>>>
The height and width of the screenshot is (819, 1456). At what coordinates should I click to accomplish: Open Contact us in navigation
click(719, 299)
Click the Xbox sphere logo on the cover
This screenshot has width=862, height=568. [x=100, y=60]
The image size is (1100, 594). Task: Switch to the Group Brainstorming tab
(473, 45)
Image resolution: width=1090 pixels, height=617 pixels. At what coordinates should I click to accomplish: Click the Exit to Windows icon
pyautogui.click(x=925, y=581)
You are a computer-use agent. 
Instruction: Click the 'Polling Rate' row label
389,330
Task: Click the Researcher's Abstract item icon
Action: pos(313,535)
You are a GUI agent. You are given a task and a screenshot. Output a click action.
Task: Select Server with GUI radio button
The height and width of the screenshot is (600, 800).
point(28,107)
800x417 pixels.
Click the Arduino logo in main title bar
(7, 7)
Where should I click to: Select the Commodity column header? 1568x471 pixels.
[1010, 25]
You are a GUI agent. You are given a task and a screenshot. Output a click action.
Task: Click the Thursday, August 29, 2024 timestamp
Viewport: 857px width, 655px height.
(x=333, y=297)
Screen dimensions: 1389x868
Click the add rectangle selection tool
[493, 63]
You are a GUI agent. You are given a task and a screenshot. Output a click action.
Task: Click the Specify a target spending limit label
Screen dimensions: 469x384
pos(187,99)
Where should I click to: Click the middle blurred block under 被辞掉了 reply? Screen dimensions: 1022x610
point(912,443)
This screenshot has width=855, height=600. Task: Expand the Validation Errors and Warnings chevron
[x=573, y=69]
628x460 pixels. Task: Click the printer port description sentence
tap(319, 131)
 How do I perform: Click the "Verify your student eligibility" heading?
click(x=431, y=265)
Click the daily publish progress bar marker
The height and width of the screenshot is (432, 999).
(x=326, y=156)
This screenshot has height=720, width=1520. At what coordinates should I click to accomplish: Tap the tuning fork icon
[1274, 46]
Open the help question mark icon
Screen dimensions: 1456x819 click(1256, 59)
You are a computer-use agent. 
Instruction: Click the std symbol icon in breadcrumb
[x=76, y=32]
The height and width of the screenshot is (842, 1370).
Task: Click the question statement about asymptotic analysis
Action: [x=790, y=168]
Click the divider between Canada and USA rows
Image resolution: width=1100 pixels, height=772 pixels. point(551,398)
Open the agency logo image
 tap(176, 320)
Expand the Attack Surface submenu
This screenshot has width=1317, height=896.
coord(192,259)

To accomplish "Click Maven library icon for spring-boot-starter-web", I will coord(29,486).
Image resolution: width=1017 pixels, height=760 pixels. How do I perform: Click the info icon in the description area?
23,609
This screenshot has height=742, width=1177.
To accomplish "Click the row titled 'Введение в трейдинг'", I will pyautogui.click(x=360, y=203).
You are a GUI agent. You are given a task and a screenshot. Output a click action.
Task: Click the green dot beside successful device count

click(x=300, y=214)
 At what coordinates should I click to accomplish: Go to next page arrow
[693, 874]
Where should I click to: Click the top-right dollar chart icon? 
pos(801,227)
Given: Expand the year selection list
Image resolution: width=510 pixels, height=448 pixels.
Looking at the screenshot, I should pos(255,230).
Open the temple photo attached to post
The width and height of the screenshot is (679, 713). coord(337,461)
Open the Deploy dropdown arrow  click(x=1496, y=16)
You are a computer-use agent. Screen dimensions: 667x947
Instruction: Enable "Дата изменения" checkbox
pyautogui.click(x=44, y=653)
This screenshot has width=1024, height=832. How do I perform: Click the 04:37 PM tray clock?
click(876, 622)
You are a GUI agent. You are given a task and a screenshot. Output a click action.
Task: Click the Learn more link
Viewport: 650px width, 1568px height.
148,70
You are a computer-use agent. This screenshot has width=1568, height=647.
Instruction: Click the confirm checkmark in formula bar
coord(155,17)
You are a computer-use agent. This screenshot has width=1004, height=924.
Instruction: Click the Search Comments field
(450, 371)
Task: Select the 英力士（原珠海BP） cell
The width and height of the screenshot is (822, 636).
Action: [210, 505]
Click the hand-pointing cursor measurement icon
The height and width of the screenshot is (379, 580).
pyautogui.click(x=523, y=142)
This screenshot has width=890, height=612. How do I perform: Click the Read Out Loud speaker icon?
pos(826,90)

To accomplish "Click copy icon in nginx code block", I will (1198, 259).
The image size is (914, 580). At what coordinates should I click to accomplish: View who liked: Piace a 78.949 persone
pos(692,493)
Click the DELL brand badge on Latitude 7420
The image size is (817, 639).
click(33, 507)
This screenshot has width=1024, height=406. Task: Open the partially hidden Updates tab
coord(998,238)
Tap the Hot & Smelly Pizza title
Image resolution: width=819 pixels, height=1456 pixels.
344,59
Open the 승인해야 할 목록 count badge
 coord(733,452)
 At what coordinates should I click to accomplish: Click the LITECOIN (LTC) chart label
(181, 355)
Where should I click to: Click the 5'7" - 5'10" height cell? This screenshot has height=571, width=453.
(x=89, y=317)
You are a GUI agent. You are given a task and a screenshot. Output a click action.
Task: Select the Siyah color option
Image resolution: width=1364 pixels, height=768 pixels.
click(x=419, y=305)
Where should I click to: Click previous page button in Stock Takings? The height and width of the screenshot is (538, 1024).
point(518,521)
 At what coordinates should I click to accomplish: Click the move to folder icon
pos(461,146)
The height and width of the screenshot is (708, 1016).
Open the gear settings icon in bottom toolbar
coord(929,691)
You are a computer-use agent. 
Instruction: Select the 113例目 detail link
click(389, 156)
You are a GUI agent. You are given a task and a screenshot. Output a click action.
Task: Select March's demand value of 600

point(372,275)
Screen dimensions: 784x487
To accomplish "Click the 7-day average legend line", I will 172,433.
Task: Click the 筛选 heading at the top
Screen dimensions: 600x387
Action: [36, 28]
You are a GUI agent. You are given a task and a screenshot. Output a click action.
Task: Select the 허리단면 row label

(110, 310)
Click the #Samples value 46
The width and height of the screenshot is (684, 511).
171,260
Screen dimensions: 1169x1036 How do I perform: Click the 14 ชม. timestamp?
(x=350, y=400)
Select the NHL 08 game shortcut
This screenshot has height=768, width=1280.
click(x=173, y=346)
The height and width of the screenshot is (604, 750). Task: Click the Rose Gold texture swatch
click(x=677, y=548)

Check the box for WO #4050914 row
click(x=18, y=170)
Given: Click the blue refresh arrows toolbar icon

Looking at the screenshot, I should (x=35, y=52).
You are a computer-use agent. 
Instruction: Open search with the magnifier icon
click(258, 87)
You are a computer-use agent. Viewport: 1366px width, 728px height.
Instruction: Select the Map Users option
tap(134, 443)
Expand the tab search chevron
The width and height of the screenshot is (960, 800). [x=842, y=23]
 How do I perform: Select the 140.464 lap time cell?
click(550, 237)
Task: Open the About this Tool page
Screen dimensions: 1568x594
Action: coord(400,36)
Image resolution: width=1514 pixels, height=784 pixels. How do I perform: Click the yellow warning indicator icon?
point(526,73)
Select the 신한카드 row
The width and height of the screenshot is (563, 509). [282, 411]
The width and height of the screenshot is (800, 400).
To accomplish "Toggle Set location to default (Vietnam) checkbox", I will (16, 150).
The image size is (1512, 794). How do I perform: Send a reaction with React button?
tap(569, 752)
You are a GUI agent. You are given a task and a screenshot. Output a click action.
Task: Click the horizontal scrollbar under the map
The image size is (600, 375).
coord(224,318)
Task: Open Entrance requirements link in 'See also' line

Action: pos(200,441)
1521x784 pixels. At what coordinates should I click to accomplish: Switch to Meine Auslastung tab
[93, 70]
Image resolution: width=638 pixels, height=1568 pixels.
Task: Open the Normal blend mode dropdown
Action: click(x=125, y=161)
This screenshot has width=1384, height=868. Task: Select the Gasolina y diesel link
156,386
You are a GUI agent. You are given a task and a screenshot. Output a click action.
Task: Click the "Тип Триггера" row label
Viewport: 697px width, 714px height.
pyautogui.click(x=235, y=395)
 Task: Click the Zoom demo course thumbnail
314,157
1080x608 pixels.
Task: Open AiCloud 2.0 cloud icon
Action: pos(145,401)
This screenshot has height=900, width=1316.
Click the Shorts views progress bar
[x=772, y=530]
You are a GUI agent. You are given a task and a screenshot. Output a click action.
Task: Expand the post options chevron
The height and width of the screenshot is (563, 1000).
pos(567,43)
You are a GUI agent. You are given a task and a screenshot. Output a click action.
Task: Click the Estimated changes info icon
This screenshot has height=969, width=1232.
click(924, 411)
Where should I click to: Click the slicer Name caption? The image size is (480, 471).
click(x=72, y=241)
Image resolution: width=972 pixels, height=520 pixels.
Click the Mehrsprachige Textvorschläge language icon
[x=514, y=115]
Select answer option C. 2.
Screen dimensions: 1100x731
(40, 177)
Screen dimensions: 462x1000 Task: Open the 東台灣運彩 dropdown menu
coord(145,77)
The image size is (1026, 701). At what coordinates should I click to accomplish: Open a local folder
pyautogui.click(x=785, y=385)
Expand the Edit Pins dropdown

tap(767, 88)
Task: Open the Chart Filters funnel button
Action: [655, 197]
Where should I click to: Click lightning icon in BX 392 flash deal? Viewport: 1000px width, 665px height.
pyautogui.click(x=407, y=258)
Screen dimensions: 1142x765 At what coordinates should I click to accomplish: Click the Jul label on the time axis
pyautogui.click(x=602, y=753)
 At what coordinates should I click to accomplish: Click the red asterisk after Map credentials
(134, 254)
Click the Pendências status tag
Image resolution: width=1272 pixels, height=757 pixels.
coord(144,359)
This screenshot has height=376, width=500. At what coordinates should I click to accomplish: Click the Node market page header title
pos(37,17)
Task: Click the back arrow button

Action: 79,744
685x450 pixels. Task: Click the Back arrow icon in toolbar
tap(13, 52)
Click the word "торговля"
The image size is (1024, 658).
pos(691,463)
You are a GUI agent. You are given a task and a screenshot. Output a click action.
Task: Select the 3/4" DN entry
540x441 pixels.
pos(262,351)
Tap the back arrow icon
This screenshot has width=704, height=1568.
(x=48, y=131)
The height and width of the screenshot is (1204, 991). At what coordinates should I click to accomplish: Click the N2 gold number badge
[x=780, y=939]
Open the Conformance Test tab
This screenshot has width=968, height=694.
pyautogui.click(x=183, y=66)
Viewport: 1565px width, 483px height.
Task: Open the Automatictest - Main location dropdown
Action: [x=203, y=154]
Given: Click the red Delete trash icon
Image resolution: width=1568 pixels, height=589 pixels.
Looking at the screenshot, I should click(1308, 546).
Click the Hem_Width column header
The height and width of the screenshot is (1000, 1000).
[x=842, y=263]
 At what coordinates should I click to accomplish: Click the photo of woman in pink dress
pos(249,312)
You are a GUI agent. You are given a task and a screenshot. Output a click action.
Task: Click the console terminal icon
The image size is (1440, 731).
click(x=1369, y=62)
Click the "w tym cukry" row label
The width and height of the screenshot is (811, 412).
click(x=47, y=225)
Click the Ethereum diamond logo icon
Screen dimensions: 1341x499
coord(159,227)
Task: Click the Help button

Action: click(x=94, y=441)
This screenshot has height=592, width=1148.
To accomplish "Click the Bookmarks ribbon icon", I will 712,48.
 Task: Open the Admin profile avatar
<<<
■ Exercise description: Return, exactly and without additions, the lines that run from the one containing "This screenshot has height=592, width=1148." to the end of the material above.

■ Written response:
This screenshot has height=592, width=1148.
To accomplish "Click the Bookmarks ribbon icon", I will 712,48.
 Task: Open the Admin profile avatar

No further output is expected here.